Only the lines below from the one containing "Click the Ecommerce cart icon" to the one containing "Task: Click the address" should be repeated, both included and unchanged.

Material shown:
-------------------------

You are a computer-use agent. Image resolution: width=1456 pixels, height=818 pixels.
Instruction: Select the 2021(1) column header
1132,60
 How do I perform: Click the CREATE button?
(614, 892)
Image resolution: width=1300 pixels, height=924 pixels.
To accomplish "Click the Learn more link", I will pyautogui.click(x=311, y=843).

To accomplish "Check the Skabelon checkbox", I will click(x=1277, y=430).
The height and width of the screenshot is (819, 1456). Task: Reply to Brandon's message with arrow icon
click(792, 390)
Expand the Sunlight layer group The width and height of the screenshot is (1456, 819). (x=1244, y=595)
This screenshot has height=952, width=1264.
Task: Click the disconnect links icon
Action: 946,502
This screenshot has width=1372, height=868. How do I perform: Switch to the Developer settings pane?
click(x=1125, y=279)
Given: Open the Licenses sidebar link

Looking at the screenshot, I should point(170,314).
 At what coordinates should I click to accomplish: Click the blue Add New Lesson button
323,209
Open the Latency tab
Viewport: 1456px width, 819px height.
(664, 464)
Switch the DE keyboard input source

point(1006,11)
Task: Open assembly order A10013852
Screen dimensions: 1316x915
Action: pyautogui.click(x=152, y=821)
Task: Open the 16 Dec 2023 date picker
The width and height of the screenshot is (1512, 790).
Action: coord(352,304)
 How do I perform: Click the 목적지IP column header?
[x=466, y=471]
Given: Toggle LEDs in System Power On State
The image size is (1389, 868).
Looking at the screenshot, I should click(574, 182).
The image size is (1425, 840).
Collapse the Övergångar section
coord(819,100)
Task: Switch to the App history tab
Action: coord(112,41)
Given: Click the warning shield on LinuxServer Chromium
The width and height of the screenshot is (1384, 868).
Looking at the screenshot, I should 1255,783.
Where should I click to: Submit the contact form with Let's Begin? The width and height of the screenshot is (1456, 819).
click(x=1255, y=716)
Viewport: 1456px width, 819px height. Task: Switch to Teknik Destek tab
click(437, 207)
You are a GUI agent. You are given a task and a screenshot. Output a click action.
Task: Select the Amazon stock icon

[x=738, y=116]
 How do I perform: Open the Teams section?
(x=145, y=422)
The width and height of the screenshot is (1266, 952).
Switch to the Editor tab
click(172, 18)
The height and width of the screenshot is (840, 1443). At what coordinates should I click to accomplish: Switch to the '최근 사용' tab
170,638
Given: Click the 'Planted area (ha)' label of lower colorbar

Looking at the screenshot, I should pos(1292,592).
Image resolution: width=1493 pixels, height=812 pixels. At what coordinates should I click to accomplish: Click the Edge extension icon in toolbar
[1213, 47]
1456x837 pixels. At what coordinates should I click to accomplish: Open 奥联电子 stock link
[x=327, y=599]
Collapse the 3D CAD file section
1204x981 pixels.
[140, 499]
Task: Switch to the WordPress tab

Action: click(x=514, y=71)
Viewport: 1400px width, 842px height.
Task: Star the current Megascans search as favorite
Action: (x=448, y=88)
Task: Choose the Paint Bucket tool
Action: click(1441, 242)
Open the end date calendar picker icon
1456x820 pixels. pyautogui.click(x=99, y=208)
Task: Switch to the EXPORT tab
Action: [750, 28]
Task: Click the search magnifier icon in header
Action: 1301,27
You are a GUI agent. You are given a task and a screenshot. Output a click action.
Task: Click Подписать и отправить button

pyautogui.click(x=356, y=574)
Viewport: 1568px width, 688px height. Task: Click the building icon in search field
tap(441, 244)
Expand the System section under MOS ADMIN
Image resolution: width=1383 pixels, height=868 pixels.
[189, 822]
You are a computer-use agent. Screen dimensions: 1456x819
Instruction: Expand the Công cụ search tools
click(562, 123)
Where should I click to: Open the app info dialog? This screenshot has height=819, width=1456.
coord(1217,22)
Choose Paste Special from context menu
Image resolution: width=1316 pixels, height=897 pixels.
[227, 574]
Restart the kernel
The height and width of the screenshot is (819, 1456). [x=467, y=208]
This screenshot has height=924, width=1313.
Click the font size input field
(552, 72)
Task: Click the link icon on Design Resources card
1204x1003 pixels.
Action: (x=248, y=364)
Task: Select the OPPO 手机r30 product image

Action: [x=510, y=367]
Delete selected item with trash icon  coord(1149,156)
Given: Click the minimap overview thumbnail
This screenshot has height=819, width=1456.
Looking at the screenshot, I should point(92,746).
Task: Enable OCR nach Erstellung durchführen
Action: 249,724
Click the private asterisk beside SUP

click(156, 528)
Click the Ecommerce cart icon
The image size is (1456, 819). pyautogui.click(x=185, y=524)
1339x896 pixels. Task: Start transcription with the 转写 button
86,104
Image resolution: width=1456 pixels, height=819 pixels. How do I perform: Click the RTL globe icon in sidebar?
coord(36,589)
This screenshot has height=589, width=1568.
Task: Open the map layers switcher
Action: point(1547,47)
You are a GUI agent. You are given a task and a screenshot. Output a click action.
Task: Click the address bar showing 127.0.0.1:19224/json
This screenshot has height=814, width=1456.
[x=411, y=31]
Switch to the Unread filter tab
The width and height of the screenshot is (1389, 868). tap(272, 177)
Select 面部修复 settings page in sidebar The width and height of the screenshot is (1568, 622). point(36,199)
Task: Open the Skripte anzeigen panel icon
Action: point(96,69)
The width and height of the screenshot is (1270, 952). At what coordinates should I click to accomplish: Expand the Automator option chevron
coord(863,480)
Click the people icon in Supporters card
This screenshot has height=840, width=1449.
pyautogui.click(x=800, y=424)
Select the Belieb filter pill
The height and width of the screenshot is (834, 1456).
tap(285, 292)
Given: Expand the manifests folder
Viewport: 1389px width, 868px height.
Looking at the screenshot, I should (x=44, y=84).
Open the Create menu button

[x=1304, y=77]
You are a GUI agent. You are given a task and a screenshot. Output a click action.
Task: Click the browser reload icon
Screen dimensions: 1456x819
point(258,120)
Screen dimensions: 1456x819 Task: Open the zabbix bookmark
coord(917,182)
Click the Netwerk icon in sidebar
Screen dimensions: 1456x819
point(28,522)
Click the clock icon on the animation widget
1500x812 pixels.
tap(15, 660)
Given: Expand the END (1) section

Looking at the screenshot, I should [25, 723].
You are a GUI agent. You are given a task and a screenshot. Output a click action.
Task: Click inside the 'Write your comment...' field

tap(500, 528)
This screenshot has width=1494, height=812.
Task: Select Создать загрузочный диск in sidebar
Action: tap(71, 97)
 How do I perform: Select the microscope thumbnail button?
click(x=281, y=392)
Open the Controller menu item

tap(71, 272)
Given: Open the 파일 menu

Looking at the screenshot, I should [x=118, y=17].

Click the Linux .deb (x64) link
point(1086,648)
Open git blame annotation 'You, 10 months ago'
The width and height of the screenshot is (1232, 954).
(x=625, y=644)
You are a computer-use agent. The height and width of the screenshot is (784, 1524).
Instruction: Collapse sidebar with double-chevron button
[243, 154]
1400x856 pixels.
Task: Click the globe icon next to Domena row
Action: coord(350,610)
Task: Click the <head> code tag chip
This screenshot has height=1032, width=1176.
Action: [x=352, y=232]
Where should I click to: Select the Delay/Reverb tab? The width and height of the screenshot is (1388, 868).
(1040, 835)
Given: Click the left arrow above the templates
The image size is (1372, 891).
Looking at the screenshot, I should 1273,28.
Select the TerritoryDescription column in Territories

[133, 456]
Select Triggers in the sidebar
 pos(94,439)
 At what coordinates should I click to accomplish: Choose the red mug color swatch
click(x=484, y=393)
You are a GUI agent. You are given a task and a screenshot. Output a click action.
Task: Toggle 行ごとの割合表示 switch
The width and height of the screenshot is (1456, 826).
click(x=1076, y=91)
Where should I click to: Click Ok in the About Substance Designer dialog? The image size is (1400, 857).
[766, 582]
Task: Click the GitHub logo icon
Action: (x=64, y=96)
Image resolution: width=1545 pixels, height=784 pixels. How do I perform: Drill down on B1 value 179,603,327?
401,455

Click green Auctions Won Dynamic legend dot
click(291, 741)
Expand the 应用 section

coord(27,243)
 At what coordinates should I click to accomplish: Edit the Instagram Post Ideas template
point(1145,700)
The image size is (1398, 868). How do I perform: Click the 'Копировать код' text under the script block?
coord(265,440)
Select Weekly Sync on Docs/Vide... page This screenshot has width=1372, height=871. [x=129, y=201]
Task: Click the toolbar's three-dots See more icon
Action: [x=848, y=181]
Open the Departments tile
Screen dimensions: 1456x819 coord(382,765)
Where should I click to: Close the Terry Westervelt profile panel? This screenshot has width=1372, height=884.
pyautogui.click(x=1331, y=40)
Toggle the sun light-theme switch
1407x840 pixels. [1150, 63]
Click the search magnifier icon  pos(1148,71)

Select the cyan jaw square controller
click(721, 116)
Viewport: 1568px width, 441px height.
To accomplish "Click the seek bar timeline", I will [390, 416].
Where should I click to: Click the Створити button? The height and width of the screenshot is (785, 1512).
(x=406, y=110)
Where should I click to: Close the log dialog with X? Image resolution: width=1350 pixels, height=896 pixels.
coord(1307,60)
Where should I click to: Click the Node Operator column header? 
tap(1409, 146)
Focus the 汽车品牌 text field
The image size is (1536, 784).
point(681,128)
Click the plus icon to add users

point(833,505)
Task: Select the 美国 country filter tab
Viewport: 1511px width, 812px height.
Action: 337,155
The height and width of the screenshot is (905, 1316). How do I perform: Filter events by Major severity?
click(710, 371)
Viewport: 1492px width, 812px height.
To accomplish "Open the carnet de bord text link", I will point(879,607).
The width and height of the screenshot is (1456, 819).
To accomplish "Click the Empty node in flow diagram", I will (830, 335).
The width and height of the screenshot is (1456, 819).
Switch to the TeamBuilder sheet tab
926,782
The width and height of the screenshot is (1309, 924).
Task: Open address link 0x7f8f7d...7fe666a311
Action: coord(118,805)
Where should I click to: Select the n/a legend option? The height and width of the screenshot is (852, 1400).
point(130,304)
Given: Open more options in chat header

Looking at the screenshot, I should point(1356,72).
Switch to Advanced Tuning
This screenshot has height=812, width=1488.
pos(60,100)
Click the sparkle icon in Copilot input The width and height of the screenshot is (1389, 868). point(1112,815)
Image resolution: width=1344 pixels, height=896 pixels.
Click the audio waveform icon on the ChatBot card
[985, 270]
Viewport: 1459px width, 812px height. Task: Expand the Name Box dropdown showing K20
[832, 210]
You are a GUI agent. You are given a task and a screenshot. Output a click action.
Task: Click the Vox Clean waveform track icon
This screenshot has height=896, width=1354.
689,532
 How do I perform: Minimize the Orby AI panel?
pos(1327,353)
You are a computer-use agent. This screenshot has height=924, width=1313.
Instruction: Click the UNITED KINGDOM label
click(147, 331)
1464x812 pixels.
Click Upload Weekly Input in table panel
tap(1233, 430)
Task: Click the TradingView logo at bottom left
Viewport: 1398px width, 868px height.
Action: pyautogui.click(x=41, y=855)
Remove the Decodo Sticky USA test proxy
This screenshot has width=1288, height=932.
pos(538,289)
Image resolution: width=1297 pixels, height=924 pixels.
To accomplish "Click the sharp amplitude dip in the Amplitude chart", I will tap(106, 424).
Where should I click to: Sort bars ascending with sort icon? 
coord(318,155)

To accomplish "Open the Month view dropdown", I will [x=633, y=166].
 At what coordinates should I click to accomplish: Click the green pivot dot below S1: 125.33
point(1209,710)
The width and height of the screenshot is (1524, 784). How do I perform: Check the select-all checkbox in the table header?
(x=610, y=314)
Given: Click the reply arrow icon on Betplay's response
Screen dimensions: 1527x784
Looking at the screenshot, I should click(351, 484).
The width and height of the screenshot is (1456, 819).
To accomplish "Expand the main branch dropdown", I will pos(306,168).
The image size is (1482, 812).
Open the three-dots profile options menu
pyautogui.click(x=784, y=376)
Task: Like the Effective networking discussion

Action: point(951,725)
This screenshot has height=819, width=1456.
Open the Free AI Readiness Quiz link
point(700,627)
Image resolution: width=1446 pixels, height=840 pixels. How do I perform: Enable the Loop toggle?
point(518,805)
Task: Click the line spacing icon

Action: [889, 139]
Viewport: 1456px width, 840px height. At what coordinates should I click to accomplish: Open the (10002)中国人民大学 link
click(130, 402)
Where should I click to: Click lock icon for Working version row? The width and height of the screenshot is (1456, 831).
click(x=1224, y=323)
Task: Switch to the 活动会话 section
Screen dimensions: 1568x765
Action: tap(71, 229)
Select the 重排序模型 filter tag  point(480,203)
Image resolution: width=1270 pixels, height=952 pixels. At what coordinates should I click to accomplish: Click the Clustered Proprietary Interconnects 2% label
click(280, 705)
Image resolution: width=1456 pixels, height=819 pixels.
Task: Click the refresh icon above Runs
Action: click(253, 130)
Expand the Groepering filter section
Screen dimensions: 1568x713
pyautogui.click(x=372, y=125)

-------------------------

Expected output:
Click the Ecommerce cart icon
The image size is (1456, 819). pyautogui.click(x=185, y=524)
1339x896 pixels. Task: Start transcription with the 转写 button
86,104
Image resolution: width=1456 pixels, height=819 pixels. How do I perform: Click the RTL globe icon in sidebar?
coord(36,589)
This screenshot has height=589, width=1568.
Task: Open the map layers switcher
Action: point(1547,47)
You are a GUI agent. You are given a task and a screenshot. Output a click action.
Task: Click the address bar showing 127.0.0.1:19224/json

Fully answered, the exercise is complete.